The research, conducted between February and August 2021, utilised an online survey to collect data at two intervals. The study’s sample comprised cisgender women diagnosed with endometriosis, allowing for a focused examination of the disease’s impact. The results highlighted that individuals with endometriosis tend to have below-average mental health compared to the general population. Surprisingly, their physical health was within average ranges, despite the high level of pain symptoms reported.

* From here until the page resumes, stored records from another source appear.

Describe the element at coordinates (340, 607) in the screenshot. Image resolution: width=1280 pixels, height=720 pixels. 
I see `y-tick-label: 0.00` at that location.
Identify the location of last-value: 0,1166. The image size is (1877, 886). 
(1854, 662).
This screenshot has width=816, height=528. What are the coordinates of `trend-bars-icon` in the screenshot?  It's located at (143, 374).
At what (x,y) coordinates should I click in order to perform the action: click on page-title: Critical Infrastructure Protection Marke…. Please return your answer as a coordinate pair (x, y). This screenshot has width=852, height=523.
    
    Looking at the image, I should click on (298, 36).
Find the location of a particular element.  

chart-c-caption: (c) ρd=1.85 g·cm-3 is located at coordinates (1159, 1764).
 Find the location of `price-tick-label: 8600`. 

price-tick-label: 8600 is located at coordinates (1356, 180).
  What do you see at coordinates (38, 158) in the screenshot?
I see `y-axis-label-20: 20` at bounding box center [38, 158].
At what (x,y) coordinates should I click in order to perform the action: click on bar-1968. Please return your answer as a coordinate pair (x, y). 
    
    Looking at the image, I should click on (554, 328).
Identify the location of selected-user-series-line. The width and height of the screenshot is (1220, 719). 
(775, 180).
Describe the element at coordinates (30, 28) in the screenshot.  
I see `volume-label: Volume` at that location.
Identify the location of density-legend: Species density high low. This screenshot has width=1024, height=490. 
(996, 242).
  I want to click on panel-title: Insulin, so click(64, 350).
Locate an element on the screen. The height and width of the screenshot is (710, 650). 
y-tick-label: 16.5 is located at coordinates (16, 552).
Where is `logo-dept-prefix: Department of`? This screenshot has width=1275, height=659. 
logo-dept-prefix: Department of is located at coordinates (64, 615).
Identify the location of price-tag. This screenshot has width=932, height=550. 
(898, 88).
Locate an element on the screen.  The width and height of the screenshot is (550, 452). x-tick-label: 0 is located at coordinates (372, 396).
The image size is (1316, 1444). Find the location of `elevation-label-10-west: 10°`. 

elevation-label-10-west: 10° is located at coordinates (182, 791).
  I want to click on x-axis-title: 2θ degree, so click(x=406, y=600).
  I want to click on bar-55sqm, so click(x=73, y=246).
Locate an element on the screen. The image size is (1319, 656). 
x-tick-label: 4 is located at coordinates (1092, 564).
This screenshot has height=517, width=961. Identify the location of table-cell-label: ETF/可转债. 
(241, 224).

Key findings of the study include:

  • Pelvic pain. Severe and prolonged pelvic pain was closely linked to poorer health outcomes.
  • Diagnostic delay. A longer period before receiving an accurate diagnosis of endometriosis was significantly associated with poorer physical health.
  • Surgery frequency. The study suggests minimising the number of surgeries to preserve health.
  • Income level. Higher household income was positively associated with better health outcomes, reflecting broader socioeconomic impacts.
  • Psychosocial aspects. A higher sense of coherence, self-efficacy, sexual satisfaction, and satisfaction with gynaecological treatment were linked to better physical and mental health.

The study underscores the necessity of a comprehensive, biopsychosocial approach to treating endometriosis. It suggests that addressing both the physical symptoms and the psychosocial aspects of the disease is vital for improving the overall health of those affected. The research also highlights the importance of patient-doctor relationships and the need for tailored treatment strategies.

While the study offers valuable insights, it also acknowledges certain limitations, including a high dropout rate between survey points and the exclusion of non-cisgender participants. The study was conducted during the Covid pandemic, which might have influenced the health outcomes.